__What you need to do__
Return all the lines below in which the string "agent" appears.

Stored entries
┄┄┄┄┄┄┄┄┄┄
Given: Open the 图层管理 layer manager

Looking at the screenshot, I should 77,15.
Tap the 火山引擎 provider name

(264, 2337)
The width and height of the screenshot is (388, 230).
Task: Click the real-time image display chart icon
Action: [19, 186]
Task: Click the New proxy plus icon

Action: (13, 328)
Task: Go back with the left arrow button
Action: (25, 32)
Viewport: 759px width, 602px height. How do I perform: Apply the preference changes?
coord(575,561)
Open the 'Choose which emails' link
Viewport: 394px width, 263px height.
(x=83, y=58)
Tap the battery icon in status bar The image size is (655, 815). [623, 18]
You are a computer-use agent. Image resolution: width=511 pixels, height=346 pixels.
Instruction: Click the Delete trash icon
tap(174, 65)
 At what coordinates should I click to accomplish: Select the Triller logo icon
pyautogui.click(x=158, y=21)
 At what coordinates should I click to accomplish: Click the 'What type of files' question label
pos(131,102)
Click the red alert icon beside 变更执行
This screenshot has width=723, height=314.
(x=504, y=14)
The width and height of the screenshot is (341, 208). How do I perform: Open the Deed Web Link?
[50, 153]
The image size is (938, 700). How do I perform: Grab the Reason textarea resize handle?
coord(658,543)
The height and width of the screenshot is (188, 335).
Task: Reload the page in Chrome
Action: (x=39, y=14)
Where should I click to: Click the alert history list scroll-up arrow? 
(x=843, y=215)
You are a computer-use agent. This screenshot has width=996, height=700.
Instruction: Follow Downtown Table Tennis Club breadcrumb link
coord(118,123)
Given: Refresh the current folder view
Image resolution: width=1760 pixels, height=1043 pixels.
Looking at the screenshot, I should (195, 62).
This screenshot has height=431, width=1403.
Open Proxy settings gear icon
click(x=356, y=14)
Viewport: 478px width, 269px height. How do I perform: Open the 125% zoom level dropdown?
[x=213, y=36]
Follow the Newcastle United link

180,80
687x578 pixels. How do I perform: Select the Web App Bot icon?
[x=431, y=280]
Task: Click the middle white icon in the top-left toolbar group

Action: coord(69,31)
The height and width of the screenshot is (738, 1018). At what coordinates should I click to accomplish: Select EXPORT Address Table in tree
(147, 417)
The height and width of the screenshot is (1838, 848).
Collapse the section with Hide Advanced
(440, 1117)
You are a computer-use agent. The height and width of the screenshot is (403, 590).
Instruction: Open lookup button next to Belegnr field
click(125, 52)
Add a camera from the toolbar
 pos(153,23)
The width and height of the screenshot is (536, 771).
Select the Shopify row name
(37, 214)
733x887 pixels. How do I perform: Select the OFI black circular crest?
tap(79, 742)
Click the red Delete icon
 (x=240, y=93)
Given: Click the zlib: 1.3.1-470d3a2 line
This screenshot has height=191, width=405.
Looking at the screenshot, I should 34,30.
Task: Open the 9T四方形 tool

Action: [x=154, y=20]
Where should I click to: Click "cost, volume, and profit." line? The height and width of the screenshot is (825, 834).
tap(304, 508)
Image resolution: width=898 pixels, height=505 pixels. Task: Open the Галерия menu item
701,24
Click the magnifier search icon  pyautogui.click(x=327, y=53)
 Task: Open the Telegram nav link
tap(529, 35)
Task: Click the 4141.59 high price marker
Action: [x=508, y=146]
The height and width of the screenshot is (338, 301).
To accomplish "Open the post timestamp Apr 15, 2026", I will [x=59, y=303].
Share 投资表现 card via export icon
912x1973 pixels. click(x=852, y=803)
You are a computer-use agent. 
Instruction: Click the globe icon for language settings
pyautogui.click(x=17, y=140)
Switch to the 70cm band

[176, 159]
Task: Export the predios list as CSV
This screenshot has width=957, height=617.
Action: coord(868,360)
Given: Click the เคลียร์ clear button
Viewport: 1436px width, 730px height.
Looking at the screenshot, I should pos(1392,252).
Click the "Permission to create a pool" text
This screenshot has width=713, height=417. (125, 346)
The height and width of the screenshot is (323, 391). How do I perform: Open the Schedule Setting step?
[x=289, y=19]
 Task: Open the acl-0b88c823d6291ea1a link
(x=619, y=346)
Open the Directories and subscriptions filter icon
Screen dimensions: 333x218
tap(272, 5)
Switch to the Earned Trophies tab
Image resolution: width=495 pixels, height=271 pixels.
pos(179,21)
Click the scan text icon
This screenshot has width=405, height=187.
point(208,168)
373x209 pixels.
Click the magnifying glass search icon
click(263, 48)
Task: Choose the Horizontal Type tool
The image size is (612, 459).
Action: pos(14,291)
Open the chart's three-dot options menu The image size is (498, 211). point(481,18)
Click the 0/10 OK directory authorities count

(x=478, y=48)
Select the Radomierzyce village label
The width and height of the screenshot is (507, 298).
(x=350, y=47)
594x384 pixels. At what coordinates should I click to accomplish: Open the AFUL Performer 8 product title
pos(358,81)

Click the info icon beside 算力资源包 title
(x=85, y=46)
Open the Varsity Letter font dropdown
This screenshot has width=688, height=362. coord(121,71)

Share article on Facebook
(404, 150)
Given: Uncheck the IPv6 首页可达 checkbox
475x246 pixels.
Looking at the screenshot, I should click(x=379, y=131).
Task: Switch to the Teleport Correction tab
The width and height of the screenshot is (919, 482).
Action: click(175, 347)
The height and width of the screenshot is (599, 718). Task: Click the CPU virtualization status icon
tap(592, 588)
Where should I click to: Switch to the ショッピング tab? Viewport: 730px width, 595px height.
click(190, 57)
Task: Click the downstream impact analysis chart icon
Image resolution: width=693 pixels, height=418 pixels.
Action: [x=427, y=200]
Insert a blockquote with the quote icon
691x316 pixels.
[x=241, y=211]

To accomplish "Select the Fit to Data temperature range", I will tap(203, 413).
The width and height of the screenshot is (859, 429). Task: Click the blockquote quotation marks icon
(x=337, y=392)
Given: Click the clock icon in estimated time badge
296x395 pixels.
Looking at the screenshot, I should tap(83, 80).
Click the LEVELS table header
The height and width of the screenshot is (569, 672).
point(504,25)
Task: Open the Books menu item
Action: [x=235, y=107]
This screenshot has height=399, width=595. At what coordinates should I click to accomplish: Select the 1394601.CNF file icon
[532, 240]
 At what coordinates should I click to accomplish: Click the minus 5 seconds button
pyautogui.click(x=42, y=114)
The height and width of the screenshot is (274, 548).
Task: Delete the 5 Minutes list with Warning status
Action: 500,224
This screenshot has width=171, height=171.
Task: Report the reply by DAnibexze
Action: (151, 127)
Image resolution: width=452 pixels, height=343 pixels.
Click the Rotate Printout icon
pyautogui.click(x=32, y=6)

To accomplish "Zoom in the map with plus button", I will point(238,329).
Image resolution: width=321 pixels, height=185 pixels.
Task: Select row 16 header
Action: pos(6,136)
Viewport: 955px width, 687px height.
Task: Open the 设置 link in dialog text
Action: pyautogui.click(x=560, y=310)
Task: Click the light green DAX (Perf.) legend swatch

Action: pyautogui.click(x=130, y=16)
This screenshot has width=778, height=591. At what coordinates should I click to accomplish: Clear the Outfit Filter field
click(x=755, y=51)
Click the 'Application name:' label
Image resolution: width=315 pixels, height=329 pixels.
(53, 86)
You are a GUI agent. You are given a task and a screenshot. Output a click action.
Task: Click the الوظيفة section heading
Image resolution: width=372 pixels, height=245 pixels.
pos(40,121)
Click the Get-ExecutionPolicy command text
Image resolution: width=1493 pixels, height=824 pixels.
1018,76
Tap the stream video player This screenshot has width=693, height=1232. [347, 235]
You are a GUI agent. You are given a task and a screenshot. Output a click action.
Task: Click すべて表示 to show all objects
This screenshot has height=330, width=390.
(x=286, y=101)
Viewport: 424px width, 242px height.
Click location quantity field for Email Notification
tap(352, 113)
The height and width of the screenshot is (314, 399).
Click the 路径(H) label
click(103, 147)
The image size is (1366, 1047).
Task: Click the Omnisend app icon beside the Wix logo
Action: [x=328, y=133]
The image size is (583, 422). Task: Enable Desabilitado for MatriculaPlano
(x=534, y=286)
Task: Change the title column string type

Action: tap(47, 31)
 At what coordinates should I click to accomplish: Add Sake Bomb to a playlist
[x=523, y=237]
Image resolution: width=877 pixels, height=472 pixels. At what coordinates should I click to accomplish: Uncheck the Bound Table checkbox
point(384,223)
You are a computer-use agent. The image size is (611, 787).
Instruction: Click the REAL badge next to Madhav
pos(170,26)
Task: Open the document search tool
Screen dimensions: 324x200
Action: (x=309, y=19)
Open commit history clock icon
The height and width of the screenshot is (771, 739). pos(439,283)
┄┄┄┄┄┄┄┄┄┄
__Finished exercise__
You are a computer-use agent. Image resolution: width=511 pixels, height=346 pixels.
You are a computer-use agent. This screenshot has width=996, height=700.
You are a computer-use agent. The height and width of the screenshot is (403, 590).
You are a computer-use agent. 
You are a GUI agent. You are given a task and a screenshot. Output a click action.
You are a GUI agent. You are given a task and a screenshot. Output a click action.
You are a computer-use agent. The image size is (611, 787).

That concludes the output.